In the data below, find the line that contains "Task: Select ホロライブ tag under 百鬼あやめ" and the line that contains "Task: Expand the Masters sidebar menu". Copy both, plus every line between them, exactly.

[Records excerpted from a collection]
_ _ _

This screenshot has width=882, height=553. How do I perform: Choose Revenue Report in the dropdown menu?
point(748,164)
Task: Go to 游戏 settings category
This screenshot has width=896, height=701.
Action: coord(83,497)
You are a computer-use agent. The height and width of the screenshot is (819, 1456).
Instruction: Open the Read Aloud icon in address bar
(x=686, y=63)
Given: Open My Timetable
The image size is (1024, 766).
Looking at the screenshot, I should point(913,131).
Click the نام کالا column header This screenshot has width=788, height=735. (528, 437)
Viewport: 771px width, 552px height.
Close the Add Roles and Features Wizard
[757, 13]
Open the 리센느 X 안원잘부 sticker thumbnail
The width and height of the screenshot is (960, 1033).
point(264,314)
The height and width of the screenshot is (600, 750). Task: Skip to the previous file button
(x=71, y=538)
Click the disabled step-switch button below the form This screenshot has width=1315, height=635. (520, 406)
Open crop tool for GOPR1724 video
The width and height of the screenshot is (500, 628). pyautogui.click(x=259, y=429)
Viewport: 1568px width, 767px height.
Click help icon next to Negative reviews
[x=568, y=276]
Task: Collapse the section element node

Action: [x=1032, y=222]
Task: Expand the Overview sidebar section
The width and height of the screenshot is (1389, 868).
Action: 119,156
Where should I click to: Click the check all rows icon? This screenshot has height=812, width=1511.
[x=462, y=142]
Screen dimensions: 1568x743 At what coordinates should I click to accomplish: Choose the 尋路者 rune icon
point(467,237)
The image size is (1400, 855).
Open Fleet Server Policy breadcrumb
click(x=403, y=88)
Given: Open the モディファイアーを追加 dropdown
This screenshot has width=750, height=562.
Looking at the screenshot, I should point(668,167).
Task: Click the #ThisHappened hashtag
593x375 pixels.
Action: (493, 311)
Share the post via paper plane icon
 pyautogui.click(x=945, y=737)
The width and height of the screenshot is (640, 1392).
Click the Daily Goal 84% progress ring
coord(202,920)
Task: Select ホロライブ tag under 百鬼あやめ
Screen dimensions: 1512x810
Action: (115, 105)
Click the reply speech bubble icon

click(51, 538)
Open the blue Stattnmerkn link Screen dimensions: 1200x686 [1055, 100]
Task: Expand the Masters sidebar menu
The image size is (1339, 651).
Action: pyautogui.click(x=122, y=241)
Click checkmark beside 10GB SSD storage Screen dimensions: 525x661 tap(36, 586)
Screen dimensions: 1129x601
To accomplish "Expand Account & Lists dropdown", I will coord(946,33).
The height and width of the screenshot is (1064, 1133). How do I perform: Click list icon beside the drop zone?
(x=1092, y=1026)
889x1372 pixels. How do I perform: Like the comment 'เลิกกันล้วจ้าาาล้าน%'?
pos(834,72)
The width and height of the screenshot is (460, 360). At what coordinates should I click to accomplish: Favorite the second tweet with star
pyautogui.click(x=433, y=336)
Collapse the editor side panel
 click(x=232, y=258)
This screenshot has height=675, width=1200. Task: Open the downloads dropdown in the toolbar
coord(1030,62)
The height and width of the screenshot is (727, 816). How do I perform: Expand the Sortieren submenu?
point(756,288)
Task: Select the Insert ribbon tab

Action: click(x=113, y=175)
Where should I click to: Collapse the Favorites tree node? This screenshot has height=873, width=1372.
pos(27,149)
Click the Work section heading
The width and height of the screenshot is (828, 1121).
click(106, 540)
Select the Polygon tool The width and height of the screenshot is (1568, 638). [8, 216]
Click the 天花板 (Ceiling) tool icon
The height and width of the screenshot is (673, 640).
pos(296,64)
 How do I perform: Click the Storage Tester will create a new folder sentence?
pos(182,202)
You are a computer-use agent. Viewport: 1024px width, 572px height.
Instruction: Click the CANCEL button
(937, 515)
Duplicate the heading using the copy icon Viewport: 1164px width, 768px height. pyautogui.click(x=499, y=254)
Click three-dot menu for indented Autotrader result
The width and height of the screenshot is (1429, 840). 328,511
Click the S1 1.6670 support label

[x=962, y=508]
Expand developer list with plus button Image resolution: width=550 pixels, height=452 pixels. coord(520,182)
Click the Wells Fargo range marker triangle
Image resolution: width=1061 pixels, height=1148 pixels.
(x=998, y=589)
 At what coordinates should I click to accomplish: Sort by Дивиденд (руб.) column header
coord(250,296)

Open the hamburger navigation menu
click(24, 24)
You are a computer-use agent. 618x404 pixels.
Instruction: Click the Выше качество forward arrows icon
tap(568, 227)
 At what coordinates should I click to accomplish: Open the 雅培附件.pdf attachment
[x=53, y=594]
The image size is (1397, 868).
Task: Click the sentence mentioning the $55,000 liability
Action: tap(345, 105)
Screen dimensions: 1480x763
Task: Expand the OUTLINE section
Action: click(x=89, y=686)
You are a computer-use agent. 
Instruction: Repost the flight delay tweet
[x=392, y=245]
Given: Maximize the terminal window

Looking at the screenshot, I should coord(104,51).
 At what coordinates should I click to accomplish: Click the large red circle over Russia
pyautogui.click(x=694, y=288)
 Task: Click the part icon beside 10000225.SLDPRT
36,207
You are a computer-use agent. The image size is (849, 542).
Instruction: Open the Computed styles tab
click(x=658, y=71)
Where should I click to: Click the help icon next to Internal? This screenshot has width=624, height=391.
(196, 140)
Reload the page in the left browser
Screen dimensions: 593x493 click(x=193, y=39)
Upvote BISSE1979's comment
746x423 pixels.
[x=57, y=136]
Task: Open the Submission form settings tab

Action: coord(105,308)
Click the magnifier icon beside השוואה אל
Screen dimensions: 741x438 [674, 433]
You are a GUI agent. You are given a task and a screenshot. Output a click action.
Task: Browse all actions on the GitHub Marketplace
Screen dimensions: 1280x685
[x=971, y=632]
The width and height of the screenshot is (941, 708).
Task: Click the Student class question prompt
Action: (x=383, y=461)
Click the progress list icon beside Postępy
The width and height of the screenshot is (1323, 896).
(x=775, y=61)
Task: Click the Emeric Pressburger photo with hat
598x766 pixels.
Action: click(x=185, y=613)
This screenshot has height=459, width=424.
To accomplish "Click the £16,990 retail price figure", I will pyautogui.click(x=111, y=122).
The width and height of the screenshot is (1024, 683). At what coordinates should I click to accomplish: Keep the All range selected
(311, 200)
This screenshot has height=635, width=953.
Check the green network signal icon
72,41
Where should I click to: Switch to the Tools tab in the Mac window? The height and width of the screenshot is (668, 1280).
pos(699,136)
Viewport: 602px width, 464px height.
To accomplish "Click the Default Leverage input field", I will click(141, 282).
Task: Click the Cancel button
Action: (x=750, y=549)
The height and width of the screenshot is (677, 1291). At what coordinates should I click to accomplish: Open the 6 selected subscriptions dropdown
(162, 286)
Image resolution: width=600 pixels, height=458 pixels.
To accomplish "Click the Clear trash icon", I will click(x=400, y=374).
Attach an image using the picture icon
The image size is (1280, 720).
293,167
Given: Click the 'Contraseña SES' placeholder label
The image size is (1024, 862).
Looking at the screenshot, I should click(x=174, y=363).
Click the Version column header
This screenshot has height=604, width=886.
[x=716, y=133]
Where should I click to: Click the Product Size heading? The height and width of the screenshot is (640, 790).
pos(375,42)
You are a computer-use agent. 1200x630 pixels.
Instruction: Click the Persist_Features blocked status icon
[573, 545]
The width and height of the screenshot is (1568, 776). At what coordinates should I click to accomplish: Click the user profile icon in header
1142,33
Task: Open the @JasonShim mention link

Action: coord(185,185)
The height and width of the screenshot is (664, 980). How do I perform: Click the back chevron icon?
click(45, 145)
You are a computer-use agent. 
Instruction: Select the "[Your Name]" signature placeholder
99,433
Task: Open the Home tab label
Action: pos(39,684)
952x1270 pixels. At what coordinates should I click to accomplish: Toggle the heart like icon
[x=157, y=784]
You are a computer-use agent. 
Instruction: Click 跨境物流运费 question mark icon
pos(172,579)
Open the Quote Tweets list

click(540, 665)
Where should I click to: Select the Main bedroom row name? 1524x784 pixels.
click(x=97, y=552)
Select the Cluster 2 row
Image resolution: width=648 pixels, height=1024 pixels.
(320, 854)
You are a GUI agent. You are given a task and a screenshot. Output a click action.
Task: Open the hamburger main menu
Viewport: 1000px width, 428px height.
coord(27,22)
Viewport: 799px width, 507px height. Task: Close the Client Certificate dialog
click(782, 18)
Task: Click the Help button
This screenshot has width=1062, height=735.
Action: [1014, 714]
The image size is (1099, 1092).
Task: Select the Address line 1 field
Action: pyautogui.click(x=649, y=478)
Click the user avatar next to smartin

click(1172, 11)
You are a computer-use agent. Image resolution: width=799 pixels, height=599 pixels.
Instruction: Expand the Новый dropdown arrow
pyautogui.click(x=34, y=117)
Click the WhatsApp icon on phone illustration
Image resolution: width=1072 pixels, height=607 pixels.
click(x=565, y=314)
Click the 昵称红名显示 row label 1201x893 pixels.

_ _ _

Problem solution:
Task: Select ホロライブ tag under 百鬼あやめ
Screen dimensions: 1512x810
Action: (115, 105)
Click the reply speech bubble icon

click(51, 538)
Open the blue Stattnmerkn link Screen dimensions: 1200x686 [1055, 100]
Task: Expand the Masters sidebar menu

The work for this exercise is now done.